◆ Exercise text

Medical services also had to account for the LMG teams. The gunner and his loader were prime targets for enemy riflemen and snipers. Casualty rates among Lewis gunners at Gallipoli were disproportionately high, leading to the practice of cross-training every infantryman in basic LMG operation so that anyone could take over when the designated gunner fell.

Defensive Preparations and Countermeasures

The forces defending shorelines quickly learned to counter the new threat. Ottoman defenders at Gallipoli constructed their machine gun positions with interlocking fields of fire, often sited on reverse slopes or within deep trenches that were hard to spot from the water. Light machine guns from the attacking side were less able to suppress a well-concealed defensive position compared to heavy guns that could fire on maps with indirect trajectories. Defenders also began digging deeper communication trenches and using sandbagged redoubts that required heavier fire to neutralize.

Some German and Ottoman commanders adapted by deploying their own light automatic weapons in forward beach defenses. Captured Lewis guns were occasionally used against their former owners, creating dangerous moments of confusion when the distinctive sound of a Lewis was heard from unexpected angles. This forced the attacking forces to develop more sophisticated fire-and-maneuver drills, with designated LMGs providing covering fire while others moved, reducing the risk of friendly-fire incidents.

Doctrine and Training Evolution

The hard lessons of the Dardanelles filtered back through staff colleges and training depots even before the war ended. British and Australian manuals began to include specific sections on “Landing Operations with Light Automatic Weapons.” New training emphasized the importance of waterproofing, immediate cleaning, ammunition carriage by each member of the section, and recognizable signals for shifting fire. Assault formations were revised so that the LMG was never left behind; it moved with the leading platoon, and its barrel was kept level during wading.

The French and Americans, who entered the war later, studied the Gallipoli reports closely. The U.S. Marine Corps, in particular, absorbed the lessons about LMG mobility, which would directly shape their approach to amphibious warfare in the interwar years. Even the German Marinekorps Flandern used the Baltic landings to refine their own stormtrooper tactics with light machine guns, integrating them into small boat teams for rapid seizure of piers and jetties.

◆ Work order
Continue the text on light machine guns in amphibious landings, starting right after its final sentence.

◆ Data supplied
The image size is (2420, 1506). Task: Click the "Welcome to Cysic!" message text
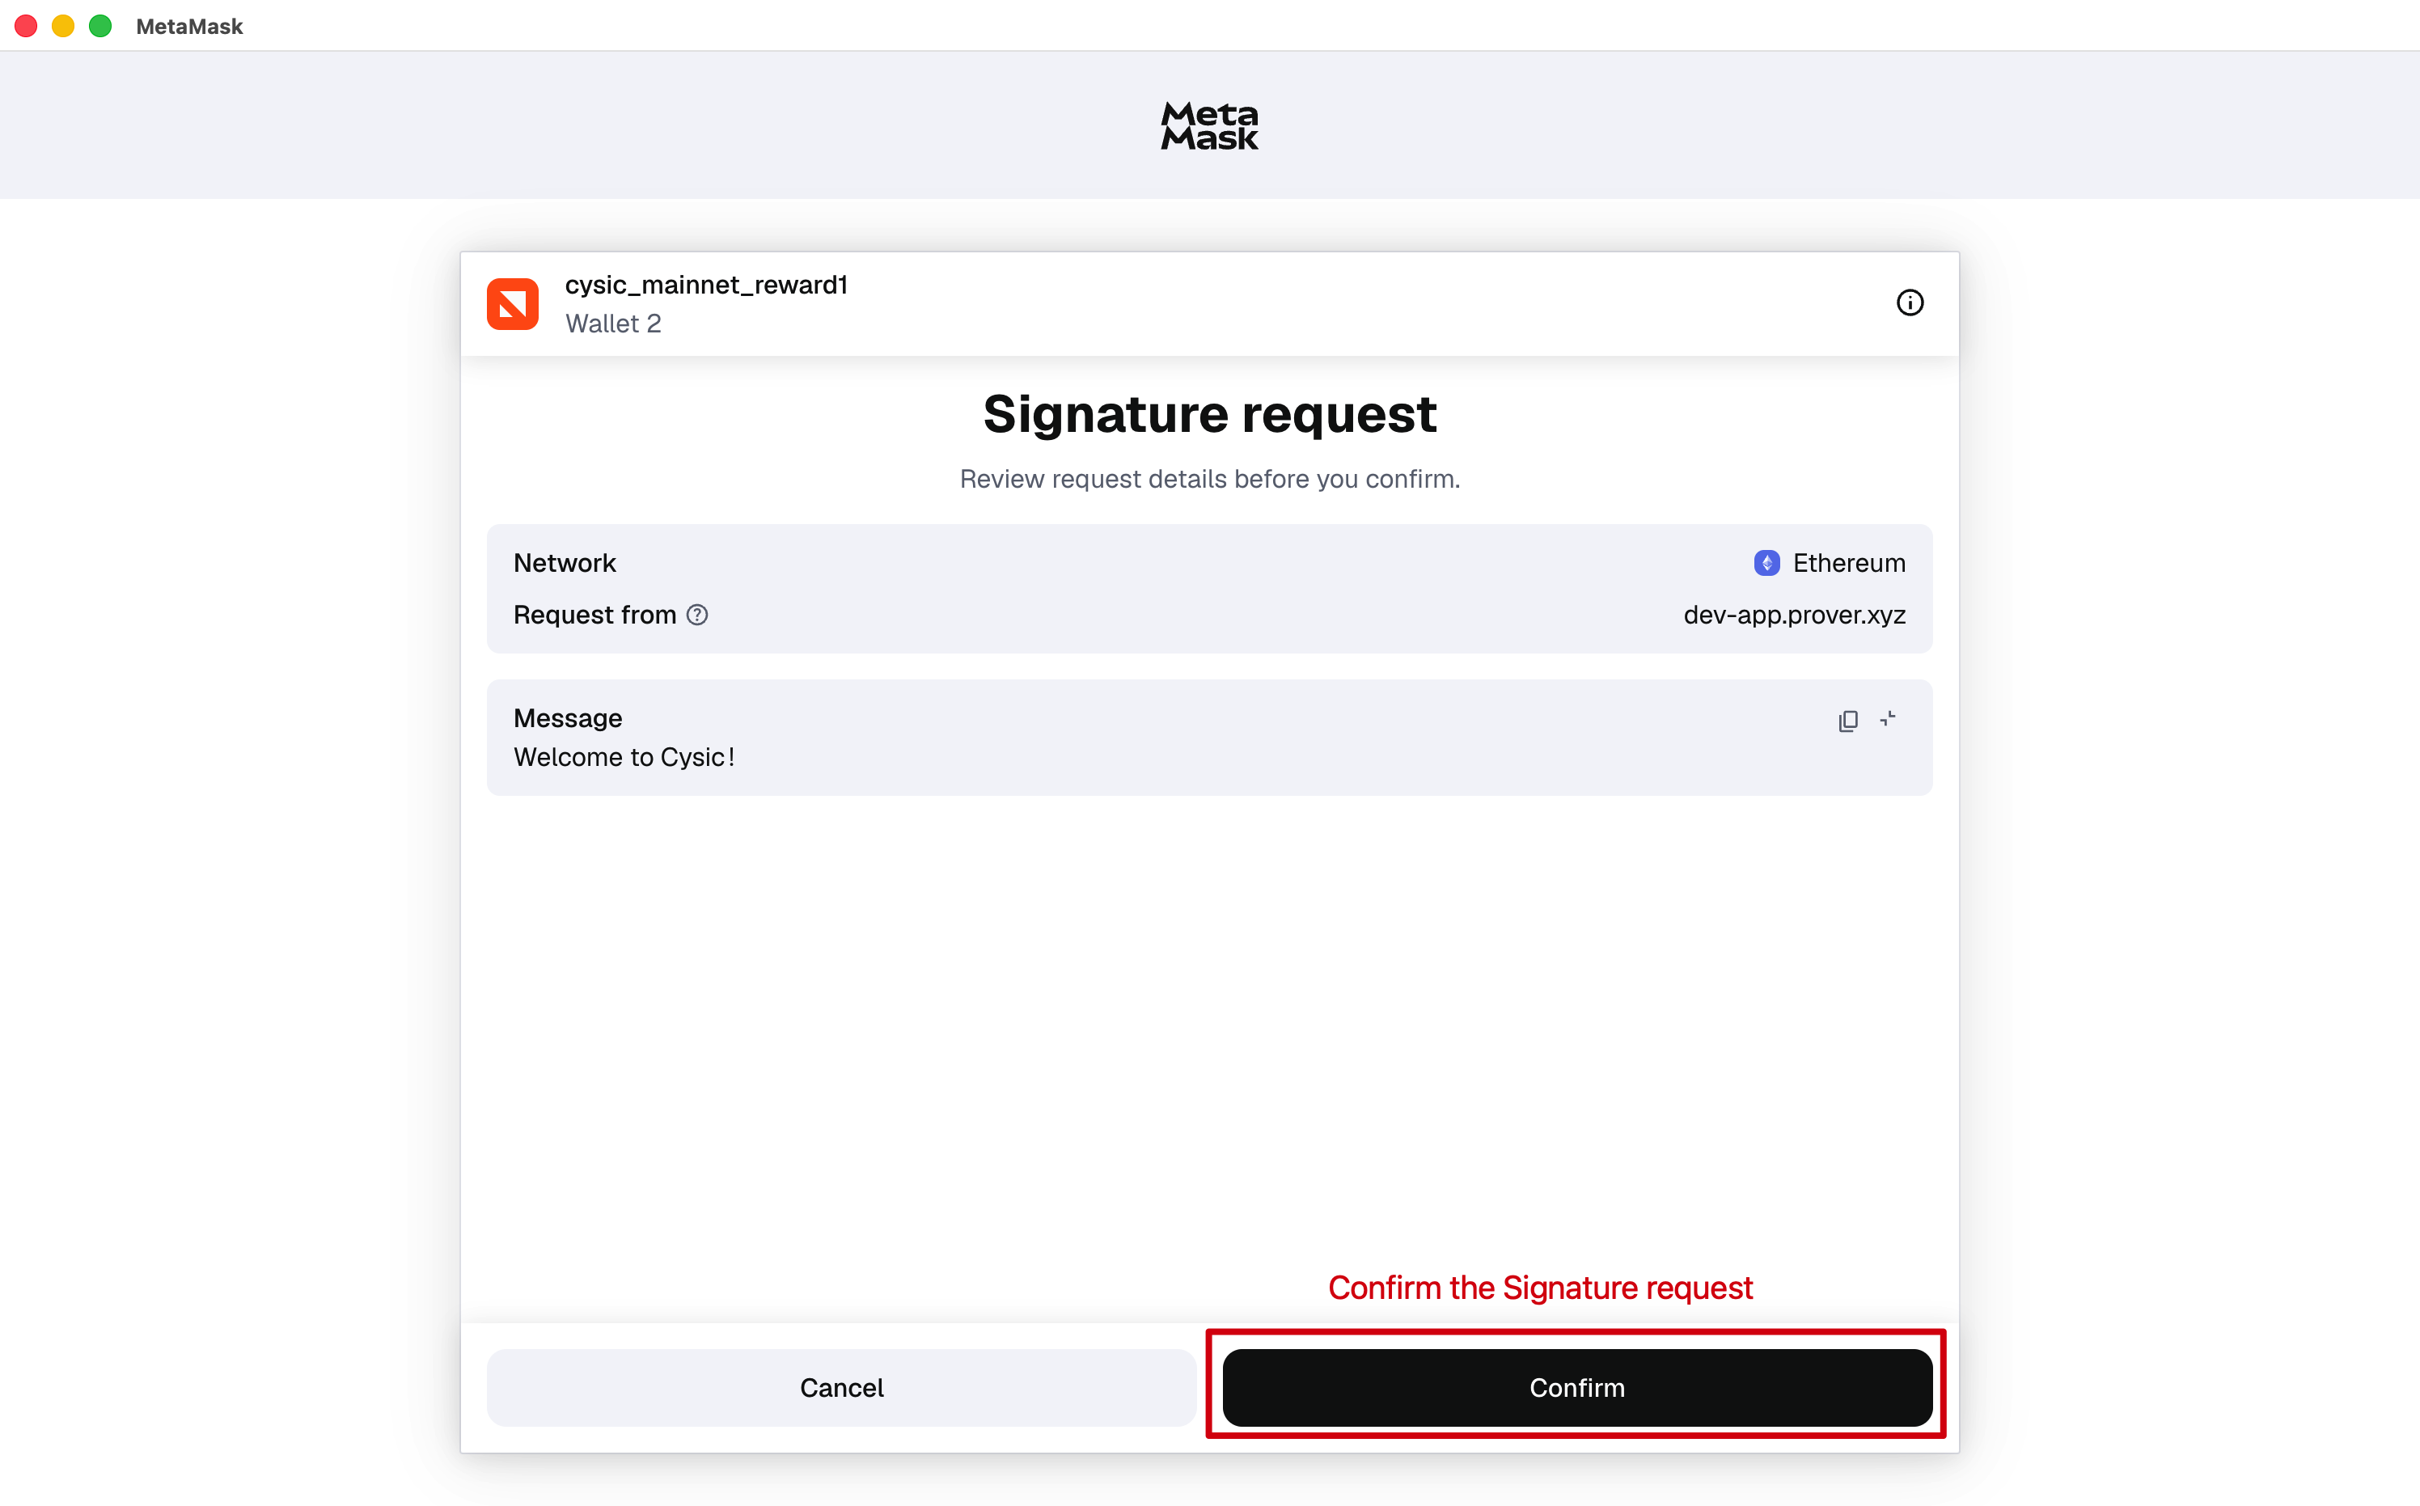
--
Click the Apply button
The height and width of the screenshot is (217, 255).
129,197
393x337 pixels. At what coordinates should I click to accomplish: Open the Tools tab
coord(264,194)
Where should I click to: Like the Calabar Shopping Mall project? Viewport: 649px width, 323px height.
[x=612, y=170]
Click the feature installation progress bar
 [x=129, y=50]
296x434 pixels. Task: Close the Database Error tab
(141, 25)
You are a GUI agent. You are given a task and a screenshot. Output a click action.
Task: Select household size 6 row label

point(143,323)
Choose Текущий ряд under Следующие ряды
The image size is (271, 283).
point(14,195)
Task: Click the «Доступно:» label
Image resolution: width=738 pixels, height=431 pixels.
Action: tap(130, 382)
* * *
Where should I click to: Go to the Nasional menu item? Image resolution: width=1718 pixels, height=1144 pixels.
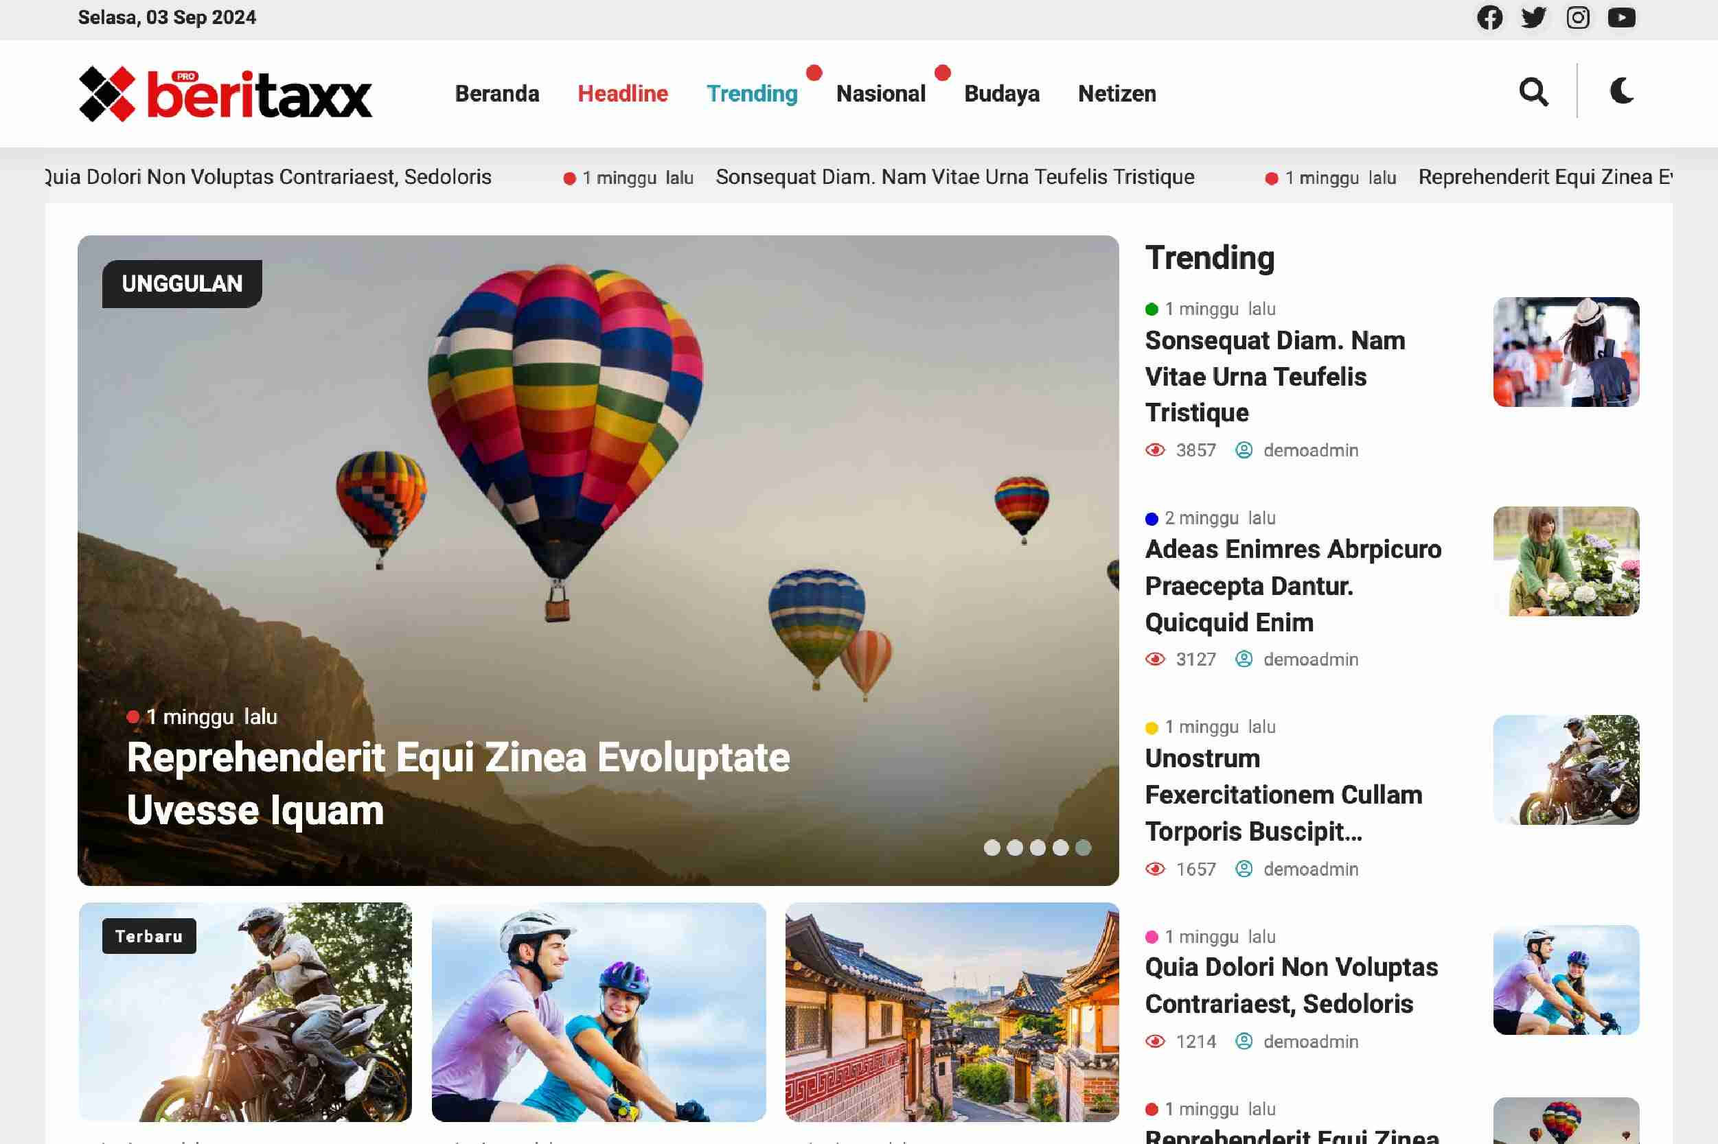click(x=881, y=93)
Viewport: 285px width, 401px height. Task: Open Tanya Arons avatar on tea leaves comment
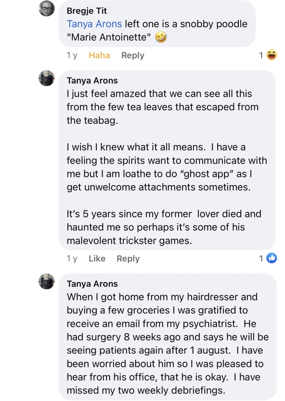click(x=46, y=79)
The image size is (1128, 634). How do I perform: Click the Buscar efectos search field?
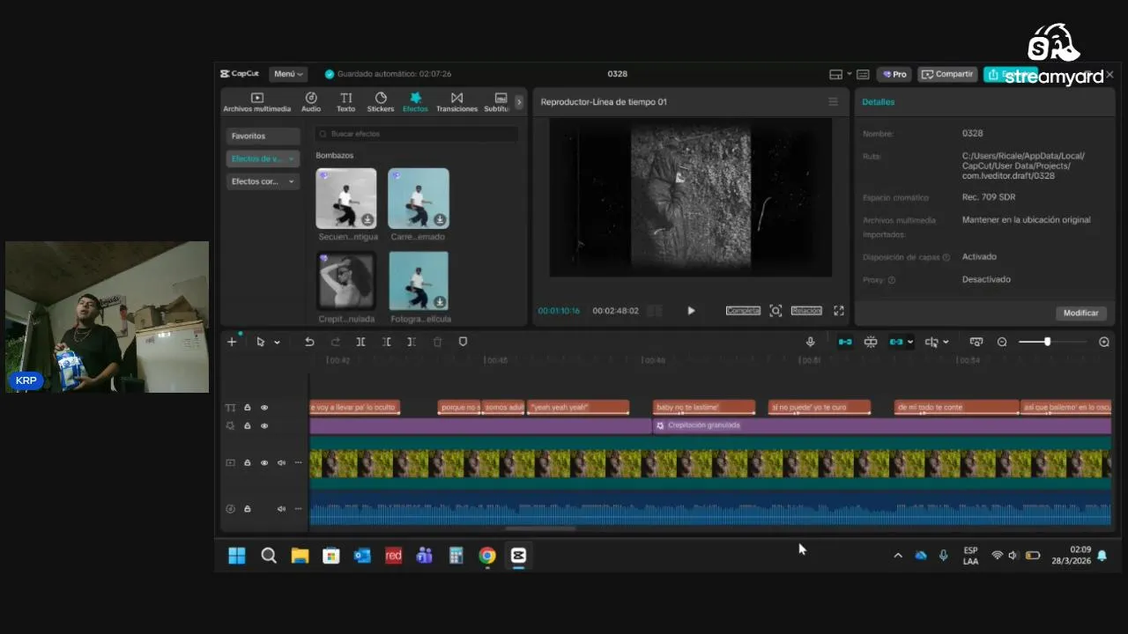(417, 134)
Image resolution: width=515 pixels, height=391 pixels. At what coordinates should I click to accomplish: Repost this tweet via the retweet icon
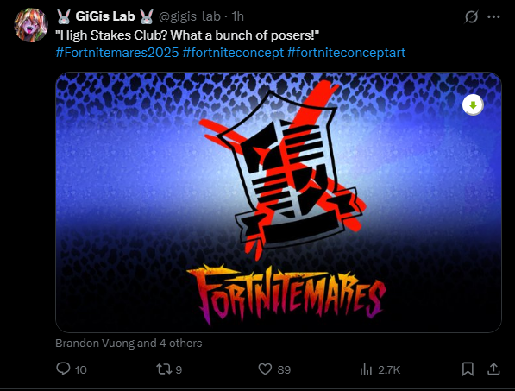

◆ Result of the task
Legacy for Future Amphibious Warfare

When the Second World War produced massive combined-arms landings in North Africa, Italy, Normandy, and the Pacific, the tactical DNA of WWI light machine guns was unmistakable. The squad automatic weapon—whether the Browning Automatic Rifle, the Bren gun, or the German MG34—was the direct descendant of the Lewis and Madsen concepts. The principle of putting automatic firepower in the hands of the first assault wave was no longer experimental; it was embedded in doctrine.

The boats themselves changed, but the image of a soldier clutching a light machine gun in the bows of a landing craft, eyes fixed on a smoking shoreline, remained a constant from the Dardanelles to Omaha Beach. The Great War had proven that the amphibious assault, once considered nearly suicidal against modern defenses, could succeed if the first men ashore were not merely riflemen with bayonets but mobile fire bases able to shoot back from the moment they touched the shingle. This shift, hard-won on the bluffs of Gallipoli and the muddy Baltic islands, saved countless lives in the decades that followed.

In modern amphibious operations, Marines and naval infantry carry belt-fed light machine guns designed for saltwater immersion and extreme reliability. The lineage is direct: the requirements first demanded by soldiers crawling through the surf at Anzac Cove in 1915 set in motion an evolution that redefined what a small unit could accomplish against a defended beach. The light machine gun had not merely provided a temporary advantage; it had permanently altered the arithmetic of assault from the sea.